Le dernier chapitre de l’ouvrage (chapitre 25: Gravel, Descormiers, Wong, Bouchard et Morselli) propose un inventaire des stratégies d’intervention auprès des membres de gangs mises en place depuis les années quatre-vingt, suivi d’une synthèse de l’efficacité des principaux programmes (auteur, échantillon, indicateurs, résultats significatifs ou non, tendances observées…). Cette recherche a aussi amené les auteurs à créer un système classificatoire systématique des stratégies de prévention et de régulation des activités de gangs. La méthodologie de recension des recherches évaluatives déployée est rigoureuse et assure une excellente couverture des études publiées dans des revues scientifiques.

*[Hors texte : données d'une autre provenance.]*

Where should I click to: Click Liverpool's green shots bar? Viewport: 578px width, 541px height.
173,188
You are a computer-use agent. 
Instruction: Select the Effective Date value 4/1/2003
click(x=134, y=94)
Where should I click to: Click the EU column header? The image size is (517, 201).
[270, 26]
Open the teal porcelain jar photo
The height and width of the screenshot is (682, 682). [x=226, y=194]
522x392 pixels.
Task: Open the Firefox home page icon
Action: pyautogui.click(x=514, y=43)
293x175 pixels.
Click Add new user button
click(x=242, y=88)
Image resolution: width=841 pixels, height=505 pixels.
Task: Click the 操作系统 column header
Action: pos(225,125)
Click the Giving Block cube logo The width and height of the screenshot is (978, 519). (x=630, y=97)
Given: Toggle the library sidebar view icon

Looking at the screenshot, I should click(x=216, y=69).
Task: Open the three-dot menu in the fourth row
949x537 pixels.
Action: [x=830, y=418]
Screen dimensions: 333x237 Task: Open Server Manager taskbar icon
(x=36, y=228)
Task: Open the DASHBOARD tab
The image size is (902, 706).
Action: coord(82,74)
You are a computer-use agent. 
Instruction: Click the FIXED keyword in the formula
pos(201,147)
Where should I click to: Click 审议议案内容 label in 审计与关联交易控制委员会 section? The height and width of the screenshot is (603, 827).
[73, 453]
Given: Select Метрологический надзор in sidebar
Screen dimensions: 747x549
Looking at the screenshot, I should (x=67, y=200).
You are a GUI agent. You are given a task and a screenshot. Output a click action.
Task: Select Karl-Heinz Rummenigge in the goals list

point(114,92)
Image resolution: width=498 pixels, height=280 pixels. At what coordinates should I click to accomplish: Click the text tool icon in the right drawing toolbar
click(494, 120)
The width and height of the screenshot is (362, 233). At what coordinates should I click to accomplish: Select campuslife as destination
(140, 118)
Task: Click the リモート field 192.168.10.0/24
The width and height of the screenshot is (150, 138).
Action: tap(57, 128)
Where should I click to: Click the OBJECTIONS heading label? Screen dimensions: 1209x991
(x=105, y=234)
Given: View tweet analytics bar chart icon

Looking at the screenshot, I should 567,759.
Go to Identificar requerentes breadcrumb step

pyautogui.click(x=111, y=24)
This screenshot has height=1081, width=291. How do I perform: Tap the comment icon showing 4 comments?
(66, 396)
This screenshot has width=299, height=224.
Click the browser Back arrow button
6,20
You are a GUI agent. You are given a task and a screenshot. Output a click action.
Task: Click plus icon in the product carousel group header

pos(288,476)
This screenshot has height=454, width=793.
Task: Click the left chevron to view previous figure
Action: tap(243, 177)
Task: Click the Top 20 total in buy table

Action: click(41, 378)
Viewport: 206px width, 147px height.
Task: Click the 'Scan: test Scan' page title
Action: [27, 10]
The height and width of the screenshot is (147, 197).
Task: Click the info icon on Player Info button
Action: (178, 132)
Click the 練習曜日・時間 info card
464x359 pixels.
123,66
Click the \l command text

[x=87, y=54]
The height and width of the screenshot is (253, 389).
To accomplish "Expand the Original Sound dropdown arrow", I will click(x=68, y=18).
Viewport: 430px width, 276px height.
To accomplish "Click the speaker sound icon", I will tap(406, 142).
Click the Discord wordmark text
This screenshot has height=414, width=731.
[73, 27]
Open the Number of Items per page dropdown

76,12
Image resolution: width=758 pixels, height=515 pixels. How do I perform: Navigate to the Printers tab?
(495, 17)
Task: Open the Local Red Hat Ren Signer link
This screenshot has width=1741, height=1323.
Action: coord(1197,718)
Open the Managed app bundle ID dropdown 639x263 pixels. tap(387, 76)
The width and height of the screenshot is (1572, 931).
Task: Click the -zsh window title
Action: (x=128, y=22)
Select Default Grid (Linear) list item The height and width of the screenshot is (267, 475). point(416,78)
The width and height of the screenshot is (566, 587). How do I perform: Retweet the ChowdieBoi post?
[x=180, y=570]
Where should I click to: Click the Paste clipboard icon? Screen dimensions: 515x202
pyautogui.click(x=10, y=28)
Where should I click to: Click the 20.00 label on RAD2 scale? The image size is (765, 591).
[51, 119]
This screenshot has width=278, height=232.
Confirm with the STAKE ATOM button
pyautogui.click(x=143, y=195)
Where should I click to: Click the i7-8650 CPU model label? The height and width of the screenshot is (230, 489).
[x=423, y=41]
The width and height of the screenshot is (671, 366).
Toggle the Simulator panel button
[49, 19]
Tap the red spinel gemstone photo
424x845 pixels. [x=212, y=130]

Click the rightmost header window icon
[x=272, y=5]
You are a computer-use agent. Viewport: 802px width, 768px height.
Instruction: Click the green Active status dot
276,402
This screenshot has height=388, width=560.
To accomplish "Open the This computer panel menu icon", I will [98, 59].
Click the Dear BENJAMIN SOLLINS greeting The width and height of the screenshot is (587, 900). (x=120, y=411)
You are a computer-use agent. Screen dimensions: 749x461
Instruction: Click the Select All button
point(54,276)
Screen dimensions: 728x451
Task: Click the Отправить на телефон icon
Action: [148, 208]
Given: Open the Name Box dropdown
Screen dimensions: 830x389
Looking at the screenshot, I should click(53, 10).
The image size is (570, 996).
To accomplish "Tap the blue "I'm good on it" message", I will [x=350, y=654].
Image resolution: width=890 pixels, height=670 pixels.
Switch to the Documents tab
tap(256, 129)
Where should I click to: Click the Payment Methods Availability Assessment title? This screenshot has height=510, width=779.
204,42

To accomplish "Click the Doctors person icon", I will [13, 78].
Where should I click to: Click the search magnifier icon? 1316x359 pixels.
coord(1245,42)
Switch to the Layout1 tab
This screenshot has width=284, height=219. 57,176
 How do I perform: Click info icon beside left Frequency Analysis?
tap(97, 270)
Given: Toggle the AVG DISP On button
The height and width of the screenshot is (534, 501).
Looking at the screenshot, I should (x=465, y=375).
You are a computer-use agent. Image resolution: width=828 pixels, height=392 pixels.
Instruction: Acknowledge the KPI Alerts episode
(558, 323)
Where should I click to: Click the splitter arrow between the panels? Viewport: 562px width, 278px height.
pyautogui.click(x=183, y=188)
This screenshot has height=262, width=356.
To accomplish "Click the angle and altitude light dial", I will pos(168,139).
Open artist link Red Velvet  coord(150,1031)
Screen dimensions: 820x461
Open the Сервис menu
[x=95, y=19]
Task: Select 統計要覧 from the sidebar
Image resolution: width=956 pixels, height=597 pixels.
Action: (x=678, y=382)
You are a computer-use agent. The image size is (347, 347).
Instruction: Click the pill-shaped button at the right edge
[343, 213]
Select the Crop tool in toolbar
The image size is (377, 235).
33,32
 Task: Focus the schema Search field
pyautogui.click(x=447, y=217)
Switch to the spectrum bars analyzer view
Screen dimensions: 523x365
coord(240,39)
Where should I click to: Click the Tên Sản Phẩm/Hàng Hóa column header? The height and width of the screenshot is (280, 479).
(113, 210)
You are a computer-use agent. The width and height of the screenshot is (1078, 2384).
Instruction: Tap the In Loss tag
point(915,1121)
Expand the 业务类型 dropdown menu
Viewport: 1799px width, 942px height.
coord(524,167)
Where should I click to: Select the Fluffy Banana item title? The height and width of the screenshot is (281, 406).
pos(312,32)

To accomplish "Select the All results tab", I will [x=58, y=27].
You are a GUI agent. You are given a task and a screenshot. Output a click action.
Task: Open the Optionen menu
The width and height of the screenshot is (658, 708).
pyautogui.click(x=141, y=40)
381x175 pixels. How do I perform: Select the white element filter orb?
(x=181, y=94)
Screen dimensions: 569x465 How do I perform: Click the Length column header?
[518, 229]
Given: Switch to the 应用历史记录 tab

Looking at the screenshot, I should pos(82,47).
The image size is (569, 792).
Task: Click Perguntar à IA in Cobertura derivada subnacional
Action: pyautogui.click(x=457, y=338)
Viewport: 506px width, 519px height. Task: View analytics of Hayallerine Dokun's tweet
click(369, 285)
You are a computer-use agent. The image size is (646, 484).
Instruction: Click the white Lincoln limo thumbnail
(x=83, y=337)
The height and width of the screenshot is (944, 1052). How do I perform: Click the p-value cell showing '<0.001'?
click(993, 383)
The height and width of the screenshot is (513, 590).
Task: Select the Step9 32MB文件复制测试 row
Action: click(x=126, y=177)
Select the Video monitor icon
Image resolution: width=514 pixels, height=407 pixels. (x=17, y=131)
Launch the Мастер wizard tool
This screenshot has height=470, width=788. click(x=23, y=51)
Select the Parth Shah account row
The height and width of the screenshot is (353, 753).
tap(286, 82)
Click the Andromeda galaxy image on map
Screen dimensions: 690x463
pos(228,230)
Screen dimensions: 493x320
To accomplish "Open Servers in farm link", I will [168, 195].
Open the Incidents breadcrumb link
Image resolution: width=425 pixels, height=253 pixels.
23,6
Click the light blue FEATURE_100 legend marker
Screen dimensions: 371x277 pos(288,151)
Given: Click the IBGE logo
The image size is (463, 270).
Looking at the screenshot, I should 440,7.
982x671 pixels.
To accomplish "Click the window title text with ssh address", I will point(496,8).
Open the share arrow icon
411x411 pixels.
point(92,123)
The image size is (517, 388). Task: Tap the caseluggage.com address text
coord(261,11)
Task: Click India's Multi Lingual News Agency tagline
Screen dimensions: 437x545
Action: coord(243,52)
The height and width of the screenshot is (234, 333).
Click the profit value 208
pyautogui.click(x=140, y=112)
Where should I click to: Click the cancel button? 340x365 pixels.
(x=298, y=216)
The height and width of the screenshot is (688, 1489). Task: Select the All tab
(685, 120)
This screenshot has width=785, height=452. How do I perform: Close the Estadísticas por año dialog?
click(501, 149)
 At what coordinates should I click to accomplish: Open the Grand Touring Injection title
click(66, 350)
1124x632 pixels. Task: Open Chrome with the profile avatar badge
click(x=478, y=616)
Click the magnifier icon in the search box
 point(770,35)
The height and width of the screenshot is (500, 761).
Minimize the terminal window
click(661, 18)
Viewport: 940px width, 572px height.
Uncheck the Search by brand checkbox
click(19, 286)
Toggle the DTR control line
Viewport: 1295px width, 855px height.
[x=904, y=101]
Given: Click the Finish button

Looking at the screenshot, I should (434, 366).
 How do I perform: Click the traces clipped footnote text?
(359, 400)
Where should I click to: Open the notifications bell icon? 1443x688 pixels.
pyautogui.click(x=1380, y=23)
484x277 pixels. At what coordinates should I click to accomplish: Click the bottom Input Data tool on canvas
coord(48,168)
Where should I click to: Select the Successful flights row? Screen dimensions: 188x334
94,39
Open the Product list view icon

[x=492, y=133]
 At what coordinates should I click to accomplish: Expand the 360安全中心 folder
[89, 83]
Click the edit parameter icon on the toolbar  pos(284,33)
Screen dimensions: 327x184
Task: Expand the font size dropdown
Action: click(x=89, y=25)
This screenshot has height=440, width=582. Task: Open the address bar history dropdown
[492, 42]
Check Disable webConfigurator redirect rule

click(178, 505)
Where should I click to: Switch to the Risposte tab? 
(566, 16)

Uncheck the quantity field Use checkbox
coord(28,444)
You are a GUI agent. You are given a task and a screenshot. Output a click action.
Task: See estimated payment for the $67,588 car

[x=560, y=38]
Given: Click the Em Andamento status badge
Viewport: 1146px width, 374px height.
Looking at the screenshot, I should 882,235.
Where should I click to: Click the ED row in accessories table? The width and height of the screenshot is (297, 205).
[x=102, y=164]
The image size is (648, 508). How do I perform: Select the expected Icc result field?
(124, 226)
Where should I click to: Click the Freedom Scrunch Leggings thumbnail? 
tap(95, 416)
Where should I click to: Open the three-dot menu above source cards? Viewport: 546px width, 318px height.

Le chapitre prend aussi en compte certains articles et rapports non publiés retracés à partir des curriculum vitae de trente chercheurs; par contre la portée de cette analyse est toutefois tributaire des critères d’identification des chercheurs retenus et elle aurait pu être élargie. La typologie qui découle de cette recension structurée des pratiques comble les lacunes des systèmes classificatoires existants. En plus de prendre en compte la population visée et l’objectif du programme, elle illustre, sous la forme d’un continuum, le niveau de risque perçu au sein d’une communauté. La présentation des résultats de recherches évaluatives en fonction de la typologie confirme les qualités opérationnelles de l’outil.

En guise de conclusion à ce compte-rendu de lecture, nous recommandons fortement la lecture de cet ouvrage dirigé par Guay et Fredette, qui a atteint les objectifs visés et constitue une contribution remarquable à plusieurs égards. Il n’aurait pu naître sans la collaboration des professeurs, chercheurs, étudiants et praticiens intéressés par le phénomène des gangs de rue. Plusieurs auteurs du collectif insistent sur l’importance de poursuivre la recherche sur les gangs à partir de devis rigoureux, afin de baser les interventions sur des fondements théoriques et empiriques solides. En ce sens, un chapitre supplémentaire aurait pu être ajouté pour traiter en profondeur des options et défis méthodologiques reliés à l’étude des gangs de rue. Par ailleurs, il est vrai que les vingt-cinq chapitres actuels fournissent à eux seuls plusieurs heures de belle lecture et stimuleront certainement la réflexion de lecteurs en provenance de multiples milieux.